Jason Becker was also considered by many to be a great player, who released two albums with Cacophony. Cacophony were a primarily instrumental group featuring Becker and Marty Friedman (the latter of whom went on to play with the legendary thrash metal band Megadeth). After the release of Cacophony's second album "Go Off!" in 1988, Becker released two solo albums before being diagnosed with ALS. He is now confined to a wheelchair and is completely unable to play.


In 1990, Steve Vai released "Passion and Warfare". A fusion of rock, jazz, classical and Eastern tonalities, "Passion and Warfare" was a technical break-through in regards to what could be achieved in the field of guitar composition and technical performance. This was followed up by the 1995 trio album "Alien Love Secrets", and what some regard as Vai's most epic and complex album to date, "Fire Garden", released a year after.

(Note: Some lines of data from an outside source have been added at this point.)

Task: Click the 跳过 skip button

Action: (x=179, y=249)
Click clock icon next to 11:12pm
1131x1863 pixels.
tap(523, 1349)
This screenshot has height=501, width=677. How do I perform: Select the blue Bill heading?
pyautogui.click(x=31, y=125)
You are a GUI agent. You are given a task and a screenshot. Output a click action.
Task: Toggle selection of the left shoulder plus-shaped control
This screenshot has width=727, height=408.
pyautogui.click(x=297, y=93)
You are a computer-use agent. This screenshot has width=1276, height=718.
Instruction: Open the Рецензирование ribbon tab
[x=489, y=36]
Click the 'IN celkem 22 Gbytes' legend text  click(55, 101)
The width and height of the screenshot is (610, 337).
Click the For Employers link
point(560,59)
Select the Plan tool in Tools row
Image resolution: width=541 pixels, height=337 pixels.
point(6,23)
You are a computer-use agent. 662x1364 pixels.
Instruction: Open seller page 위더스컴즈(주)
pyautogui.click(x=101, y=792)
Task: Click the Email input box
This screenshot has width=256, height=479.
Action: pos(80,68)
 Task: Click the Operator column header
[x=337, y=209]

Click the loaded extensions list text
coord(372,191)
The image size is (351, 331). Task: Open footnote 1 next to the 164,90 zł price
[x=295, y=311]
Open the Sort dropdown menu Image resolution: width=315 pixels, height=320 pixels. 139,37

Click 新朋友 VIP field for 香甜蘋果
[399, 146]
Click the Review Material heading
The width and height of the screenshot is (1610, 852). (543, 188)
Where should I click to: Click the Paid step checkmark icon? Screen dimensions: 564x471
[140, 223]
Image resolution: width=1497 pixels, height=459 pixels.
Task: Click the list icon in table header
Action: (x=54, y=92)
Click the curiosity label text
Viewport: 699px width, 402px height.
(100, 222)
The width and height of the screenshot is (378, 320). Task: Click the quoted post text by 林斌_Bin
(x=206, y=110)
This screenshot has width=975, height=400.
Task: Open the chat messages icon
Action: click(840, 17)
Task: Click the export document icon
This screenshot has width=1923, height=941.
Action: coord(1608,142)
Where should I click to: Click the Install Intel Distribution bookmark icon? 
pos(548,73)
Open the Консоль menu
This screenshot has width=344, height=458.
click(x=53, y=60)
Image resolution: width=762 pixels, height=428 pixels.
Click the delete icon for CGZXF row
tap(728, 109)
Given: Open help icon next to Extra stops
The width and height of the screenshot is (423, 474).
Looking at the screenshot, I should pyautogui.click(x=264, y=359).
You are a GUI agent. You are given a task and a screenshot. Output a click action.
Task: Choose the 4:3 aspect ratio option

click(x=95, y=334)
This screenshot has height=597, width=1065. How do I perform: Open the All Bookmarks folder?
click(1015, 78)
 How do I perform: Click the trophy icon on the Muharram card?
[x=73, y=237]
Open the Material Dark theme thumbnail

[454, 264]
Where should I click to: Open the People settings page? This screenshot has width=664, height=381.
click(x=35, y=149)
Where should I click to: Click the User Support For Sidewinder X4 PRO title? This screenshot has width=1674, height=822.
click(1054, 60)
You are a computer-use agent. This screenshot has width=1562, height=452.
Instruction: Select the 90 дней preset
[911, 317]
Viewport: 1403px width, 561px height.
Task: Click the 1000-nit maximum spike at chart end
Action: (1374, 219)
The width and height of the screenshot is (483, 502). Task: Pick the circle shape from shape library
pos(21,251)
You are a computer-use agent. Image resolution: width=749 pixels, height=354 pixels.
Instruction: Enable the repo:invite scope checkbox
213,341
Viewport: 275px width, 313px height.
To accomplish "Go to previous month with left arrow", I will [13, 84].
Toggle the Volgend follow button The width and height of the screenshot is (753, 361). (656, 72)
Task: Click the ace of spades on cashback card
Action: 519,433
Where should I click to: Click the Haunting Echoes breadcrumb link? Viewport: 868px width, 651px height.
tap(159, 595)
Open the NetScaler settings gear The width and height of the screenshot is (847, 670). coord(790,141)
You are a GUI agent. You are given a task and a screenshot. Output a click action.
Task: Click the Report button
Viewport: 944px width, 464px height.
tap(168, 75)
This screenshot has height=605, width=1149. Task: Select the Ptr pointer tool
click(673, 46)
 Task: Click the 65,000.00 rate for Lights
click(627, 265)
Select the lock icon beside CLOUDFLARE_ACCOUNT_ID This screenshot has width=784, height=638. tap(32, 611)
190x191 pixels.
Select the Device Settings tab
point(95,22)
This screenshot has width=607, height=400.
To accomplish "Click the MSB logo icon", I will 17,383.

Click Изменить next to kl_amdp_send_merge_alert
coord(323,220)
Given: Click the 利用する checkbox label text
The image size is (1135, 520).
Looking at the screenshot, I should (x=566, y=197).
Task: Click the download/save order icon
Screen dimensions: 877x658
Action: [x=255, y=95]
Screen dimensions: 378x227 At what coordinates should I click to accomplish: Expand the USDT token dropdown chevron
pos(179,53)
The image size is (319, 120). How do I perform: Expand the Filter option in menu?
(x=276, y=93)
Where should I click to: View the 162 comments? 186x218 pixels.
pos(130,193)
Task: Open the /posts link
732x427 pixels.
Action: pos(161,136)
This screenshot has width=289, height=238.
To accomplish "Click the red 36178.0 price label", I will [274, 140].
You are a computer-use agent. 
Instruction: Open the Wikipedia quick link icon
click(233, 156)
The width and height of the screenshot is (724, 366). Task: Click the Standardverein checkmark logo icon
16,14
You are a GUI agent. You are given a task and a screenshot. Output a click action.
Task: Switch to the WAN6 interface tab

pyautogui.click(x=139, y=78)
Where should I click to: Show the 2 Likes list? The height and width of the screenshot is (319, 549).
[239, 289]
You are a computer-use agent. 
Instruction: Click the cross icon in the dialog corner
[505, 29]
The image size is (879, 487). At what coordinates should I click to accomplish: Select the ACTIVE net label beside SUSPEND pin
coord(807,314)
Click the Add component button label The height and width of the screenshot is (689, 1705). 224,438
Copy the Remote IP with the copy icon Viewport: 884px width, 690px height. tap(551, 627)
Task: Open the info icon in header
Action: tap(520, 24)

In 1995, Michael Angelo Batio of Nitro fame released his CD, "No Boundaries" which began his solo career. His albums predominantly feature instrumental rock, but have occasionally featured vocals by himself and other vocalists. So far Batio has released eight solo albums. [ [ What's New ] ]

During the 1990s, instrumental music flourished among indie-rock groups and with the popularity of so-called "post rock" groups like Tortoise, Mogwai and Cul de Sac.

Don Caballero gained notice for their music as did neo-surf-rockers The Mermen and Man or Astro-man?.

Quentin Tarantino's smash hit film "Pulp Fiction" made heavy use of rock instrumentals on its soundtrack, spurring some interest in classic instrumentals, and revitalizing Dick Dale's career.

With the rise of grunge music, guitar-orientated instrumental rock of the type popular in the 1980s became less popular, and there were few artists who continued to thrive in that style.


Steve Vai performs Ichiro Nodaira's contemporary symphony "Fire Strings", written for one electric guitar and a 100-piece orchestra. Previously thought impossible to play, Steve Vai was contacted and asked if he could perform. Steve completed the task bestowed upon him and gave excellent performances, even receiving a standing ovation from the classical orchestra.

A few years later, Steve Vai composes a two-hour contemporary classical concert entitled "The Aching Hunger", composed for a rock band (three guitars, drums, bass, etc.), a synthesizer and a 50-piece orchestra. The concert consisted of half guitar instrumental with classical instrumentation, and half consisted of mostly classical instrumentation pieces without guitar.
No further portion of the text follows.